- **Objectives**
[1] In the biography of Jim Al-Khalili, turn the paragraph that begins "In 1989, Al-Khalili was awarded" into a short list that keeps its main facts.
[2] Answer these questions from the Jim Al-Khalili biography:
(a) In what year did Al-Khalili settle permanently in the UK?
(b) For which year did he receive the Royal Society of London Michael Faraday Prize?
(c) During what period was he President of Humanists UK?
[3] Extend the Jim Al-Khalili biography from its final sentence.

- **Extracted text**
--
Jameel Sadik "Jim" Al-Khalili  (; born 20 September 1962) is an Iraqi-British theoretical physicist, author and broadcaster. He is professor of theoretical physics and chair in the public engagement in science at the University of Surrey. He is a regular broadcaster and presenter of science programmes on BBC radio and television, and a frequent commentator about science in other British media.

In 2014, Al-Khalili was named as a RISE (Recognising Inspirational Scientists and Engineers) leader by the UK's Engineering and Physical Sciences Research Council (EPSRC). He was President of Humanists UK between January 2013 and January 2016.

Early life and education 
Al-Khalili was born in Baghdad in 1962. His father was an Iraqi Air Force engineer, and his English mother was a librarian. Al-Khalili settled permanently in the UK in 1979. After completing (and retaking) his A-levels over three years until 1982, he studied physics at the University of Surrey and graduated with a Bachelor of Science degree in 1986. He stayed on at Surrey to pursue a Doctor of Philosophy degree in nuclear reaction theory, which he obtained in 1989, rather than accepting a job offer from the National Physical Laboratory.

Career and research 

In 1989, Al-Khalili was awarded a Science and Engineering Research Council (SERC) postdoctoral fellowship at University College London, after which he returned to Surrey in 1991, first as a research assistant, then as a lecturer. In 1994, Al-Khalili was awarded an Engineering and Physical Sciences Research Council (EPSRC) Advanced Research Fellowship for five years, during which time he established himself as a leading expert on mathematical models of exotic atomic nuclei. He has published widely in his field.

Al-Khalili is a professor of physics at the University of Surrey, where he also holds a chair in the Public Engagement in Science. He has been a trustee (2006–2012) and vice president (2008–2011) of the British Science Association. He also held an EPSRC Senior Media Fellowship.

Al-Khalili was awarded the Royal Society of London Michael Faraday Prize for science communication for 2007 and elected an Honorary Fellow of the British Association for the Advancement of Science. He has been a Fellow of the Institute of Physics since 2000, when he also received the Institute's Public Awareness of Physics Award. He has lectured widely both in the UK and around the world, particularly for the British Council. He is a member of the British Council Science and Engineering Advisory Group, a member of the Royal Society Equality and Diversity Panel, an external examiner for the Open University Department of Physics and Astronomy, a member of the Editorial Board for the open access Journal PMC Physics A, and Associate Editor of Advanced Science Letters. He is also a member of the Advisory Committee for the Cheltenham Science Festival.
--
- **Provided records**
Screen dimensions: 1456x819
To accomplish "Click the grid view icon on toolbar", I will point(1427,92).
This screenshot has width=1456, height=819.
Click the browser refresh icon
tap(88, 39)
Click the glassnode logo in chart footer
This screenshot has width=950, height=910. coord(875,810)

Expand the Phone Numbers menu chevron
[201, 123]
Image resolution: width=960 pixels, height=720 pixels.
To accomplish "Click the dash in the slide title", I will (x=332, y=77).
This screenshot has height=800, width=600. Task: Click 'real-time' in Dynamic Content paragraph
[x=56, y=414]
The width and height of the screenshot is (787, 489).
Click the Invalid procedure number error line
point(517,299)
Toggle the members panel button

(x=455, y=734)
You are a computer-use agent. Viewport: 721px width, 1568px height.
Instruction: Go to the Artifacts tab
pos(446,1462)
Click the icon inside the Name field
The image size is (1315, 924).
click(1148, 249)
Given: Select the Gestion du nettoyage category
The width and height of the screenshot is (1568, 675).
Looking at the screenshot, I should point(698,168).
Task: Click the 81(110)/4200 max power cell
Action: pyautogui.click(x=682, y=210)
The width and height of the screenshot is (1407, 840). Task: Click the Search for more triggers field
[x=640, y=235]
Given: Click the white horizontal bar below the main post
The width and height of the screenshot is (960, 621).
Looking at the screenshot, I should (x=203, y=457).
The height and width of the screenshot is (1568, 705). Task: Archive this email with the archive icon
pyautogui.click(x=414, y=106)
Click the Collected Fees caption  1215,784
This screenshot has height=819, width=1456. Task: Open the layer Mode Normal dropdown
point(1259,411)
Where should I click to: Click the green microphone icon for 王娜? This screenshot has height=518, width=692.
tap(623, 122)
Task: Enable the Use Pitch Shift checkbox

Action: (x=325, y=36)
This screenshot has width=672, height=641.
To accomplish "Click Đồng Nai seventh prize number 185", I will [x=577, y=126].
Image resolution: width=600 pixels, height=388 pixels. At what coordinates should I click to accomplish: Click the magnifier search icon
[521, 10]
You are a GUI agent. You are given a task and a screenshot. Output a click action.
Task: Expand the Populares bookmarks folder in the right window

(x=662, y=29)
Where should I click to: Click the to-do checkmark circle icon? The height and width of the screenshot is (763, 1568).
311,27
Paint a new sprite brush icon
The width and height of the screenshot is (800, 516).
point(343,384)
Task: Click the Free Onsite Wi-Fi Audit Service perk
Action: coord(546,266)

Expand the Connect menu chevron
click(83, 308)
--
- **Written answers**
[1]
- 1989: received a SERC postdoctoral fellowship at University College London.
- 1991: returned to Surrey, first as a research assistant and then as a lecturer.
- 1994: received a five-year EPSRC Advanced Research Fellowship and became a leading expert on mathematical models of exotic atomic nuclei.
- He has published widely in his field.

[2]
(a) 1979
(b) 2007
(c) From January 2013 to January 2016

[3]
In 2007, he was a judge on the BBC Samuel Johnson Prize for non-fiction and has been a celebrity judge at the National Science & Engineering Competition Finals at The Big Bang Fair. He was appointed Officer of the Order of the British Empire (OBE) in the 2008 Birthday Honours. In 2013 he was awarded an Honorary Degree (DSc) from the University of London. Al-Khalili was elected as a Fellow of the Royal Society in 2018.

He was appointed Commander of the Order of the British Empire (CBE) in the 2021 Birthday Honours for services to science and public engagement in STEM.

Broadcasting 
As a broadcaster, Al-Khalili is frequently on television and radio and also writes articles for the British press. In 2004, he co-presented the Channel 4 documentary The Riddle of Einstein's Brain, produced by Icon Films. His big break as a presenter came in 2007 with Atom, a three-part series on BBC Four about the history of our understanding of the atom and atomic physics. This was followed by a special archive edition of Horizon, "The Big Bang".

In early 2009, Al-Khalili presented the BBC Four three-part series Science and Islam about the leap in scientific knowledge that took place in the Islamic world between the 8th and 14th centuries. He has contributed to programmes ranging from Tomorrow's World, BBC Four's Mind Games, The South Bank Show to BBC One's Bang Goes the Theory. In October 2011, he began a programme on famous contemporary scientists on Radio Four, called The Life Scientific. The first of this series featured his interview with Sir Paul Nurse. He has since interviewed a series of notable scientists, including Richard Dawkins, Alice Roberts, James Lovelock, Steven Pinker, Martin Rees, Jocelyn Bell Burnell, Mark Walport and Tim Hunt, and he has himself been interviewed on the show by Adam Rutherford.

Al-Khalili hosts a regular "Jim meets..." interview series at the University of Surrey, which is published on the university's YouTube channel. Guests have included Sir David Attenborough, Lord (Robert) Winston, Professor Brian Cox and Rowan Williams, Archbishop of Canterbury. In 2011, Al-Khalili hosted a three-part documentary series on BBC Four entitled Shock and Awe: The Story of Electricity. In 2012, Al-Khalili presented a Horizon special on BBC 2, which examined the latest scientific developments in the quest to discover the Higgs Boson, with preliminary results from the Large Hadron Collider experiment at CERN suggesting that the elusive particle does indeed exist.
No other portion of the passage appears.